In the same Forum competition, Colombian Mariana Saffon’s Mar de Leva took the ArteKino International Award, sponsored by French-German pubcaster Arte. In it, Elena prepares for the imminent death of her father and faces a desire she had never thought of having: that of becoming a mother. Project marks the feature debut of Saffon, whose Between You and Milagros snagged best short film at the 2020 Venice Horizons. Rated Colombian director-producer Franco Lolli (Gente de bien, Litigante) and Capucine Mahé at Colombia’s Evidencia Films lead produce. “Accompanying Mariana Saffon in the making of her debut feature is a privilege and a very exciting challenge. Her amazing short film Between You and Milagros already showed a unique sensibility, a strong commitment and a very personal point of view,” Lolli told Variety.
Berlin Silver Bear-winning actor Hendler’s third feature as a director, sporting his hallmark irony, A Loose End won the Industry Award at WIP Latam. It centers on Santiago, a low-ranking policeman, who arrives in Fray Bentos, a small town just across the Uruguay border from Argentina, escaping from the Argentine police force. Penniless but with enough cunning and using his threadbare uniform, he overcomes obstacles and receives the help of local characters, aiming to erase all traces of his past while even dreaming of finding the possible love of his life. None proves a slam dunk.

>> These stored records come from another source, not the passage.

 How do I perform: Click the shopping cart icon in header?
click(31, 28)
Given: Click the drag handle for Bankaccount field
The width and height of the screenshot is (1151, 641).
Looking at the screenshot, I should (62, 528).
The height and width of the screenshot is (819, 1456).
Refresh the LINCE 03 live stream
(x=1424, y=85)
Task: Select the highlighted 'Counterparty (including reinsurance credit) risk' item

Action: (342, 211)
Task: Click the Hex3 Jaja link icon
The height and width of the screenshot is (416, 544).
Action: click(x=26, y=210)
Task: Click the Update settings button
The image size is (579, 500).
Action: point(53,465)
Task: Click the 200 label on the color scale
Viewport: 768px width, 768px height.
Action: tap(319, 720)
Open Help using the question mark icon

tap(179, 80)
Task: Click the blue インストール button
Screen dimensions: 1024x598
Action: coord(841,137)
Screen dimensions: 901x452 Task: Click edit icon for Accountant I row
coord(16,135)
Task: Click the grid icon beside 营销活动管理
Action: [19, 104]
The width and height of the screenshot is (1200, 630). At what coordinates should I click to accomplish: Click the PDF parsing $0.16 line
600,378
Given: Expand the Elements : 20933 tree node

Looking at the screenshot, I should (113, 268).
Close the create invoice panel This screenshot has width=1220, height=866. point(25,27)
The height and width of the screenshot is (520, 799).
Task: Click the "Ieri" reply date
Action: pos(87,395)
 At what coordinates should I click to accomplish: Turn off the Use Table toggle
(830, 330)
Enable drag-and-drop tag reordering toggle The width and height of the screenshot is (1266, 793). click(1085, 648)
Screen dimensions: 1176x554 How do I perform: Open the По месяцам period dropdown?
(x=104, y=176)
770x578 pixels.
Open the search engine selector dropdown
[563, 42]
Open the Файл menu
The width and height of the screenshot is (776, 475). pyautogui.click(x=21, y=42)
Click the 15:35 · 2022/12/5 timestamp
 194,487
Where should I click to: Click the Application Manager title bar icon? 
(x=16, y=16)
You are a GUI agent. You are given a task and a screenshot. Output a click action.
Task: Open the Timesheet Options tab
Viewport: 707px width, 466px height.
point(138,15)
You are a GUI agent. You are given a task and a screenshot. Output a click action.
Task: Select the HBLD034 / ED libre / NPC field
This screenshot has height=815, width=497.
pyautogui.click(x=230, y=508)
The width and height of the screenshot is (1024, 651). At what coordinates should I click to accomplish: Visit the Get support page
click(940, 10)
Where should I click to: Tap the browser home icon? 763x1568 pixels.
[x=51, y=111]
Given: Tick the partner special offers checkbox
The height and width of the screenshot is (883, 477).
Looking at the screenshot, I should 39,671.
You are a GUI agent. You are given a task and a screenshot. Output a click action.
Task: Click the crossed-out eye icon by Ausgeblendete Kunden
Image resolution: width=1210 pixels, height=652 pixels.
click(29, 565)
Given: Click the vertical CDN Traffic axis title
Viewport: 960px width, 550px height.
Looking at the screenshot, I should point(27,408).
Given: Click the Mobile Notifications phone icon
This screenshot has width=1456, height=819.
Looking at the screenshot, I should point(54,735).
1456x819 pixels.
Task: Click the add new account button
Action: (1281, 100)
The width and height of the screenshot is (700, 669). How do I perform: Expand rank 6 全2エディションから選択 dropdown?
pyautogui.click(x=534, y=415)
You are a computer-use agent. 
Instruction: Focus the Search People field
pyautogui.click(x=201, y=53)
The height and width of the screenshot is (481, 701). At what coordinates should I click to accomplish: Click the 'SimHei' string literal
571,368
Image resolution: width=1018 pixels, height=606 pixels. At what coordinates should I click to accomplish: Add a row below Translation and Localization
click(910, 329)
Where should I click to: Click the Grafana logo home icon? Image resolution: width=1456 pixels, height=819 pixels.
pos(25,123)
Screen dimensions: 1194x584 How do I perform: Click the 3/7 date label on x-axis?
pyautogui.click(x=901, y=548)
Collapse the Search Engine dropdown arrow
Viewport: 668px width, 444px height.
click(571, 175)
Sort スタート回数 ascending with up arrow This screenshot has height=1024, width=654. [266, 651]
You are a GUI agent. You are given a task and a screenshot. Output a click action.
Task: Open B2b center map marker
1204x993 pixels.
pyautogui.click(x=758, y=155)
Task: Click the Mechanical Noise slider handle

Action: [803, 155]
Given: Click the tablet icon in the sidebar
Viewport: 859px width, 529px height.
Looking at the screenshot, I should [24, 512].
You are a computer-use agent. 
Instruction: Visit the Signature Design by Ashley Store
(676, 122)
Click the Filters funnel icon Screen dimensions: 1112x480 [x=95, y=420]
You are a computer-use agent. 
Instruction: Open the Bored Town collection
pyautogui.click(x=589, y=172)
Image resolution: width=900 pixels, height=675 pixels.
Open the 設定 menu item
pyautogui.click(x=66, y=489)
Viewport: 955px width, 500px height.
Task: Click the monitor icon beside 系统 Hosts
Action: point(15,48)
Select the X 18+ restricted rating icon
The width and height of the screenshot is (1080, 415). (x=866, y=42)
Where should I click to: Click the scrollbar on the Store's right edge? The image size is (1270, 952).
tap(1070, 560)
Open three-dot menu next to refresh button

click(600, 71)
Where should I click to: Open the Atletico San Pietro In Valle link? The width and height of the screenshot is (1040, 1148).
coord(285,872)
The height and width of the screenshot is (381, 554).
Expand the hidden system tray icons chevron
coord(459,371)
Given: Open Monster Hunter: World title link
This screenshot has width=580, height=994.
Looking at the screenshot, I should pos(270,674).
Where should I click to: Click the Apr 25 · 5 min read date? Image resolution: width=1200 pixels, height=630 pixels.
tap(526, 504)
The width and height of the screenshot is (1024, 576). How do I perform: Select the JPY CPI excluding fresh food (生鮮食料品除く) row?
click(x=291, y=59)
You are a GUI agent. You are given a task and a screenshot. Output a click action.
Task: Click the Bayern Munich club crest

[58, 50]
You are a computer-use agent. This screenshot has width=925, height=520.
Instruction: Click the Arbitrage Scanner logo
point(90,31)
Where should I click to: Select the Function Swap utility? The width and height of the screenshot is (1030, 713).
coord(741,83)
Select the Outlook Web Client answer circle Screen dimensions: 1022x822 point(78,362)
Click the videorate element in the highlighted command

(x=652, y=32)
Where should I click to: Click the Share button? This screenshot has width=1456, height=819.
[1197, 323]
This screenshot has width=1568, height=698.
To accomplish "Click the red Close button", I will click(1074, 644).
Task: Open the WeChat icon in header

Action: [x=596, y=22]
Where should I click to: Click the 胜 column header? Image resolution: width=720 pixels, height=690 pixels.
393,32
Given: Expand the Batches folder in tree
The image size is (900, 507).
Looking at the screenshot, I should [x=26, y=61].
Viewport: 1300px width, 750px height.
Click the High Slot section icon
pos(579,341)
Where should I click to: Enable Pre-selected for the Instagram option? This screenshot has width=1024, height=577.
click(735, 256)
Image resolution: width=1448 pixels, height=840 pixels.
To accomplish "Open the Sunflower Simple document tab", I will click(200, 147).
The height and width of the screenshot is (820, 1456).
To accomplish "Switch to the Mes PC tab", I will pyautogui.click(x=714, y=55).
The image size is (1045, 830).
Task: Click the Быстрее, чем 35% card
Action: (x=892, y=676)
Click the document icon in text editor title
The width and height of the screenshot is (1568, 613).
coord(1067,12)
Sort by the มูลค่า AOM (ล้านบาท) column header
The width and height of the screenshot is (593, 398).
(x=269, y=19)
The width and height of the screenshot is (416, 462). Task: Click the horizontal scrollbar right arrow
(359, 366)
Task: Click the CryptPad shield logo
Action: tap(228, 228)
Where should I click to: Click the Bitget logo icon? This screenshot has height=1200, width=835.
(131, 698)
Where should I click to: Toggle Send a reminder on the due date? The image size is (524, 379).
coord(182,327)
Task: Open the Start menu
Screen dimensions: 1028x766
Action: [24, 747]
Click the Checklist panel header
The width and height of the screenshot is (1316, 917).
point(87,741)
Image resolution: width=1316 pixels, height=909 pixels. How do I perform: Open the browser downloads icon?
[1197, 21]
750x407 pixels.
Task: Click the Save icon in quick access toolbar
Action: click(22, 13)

Cuerpo Celeste, the second feature from Chilean director Nayra Ilic, took the Egeda Platino Industria Award. It tracks the life journey of Celeste, a teenager forced to deal with the death of her father while her mother deals with a personal crisis. Ilic’s debut feature, Square Meter, screened in competition at the Palm Springs Festival in 2011.
Produced by Deutsche Film- und Fernsehakademie Berlin in co-production with Arkanum Pictures and RBB, feminist drama Blue Marks turns on siblings Rose and Sam. After learning that rape allegations brought against Sam are true, Rose must learn how to deal with her brother’s guilt. Miro Fischer wrote the film’s screenplay with Agnes Maagaard Petersen.
A narrative diptych, treating memory as invention, while other elements are experimental non-fiction, Dear Bastiano turns on a love letter sent in WWII by an Elorza family member of political and historical import. The hybrid represents the latest work from Elorza, a well-known figure on the San Sebastián film scene, whose To Books and Women I Sing received a Special Screening at the 2022 San Sebastián Festival.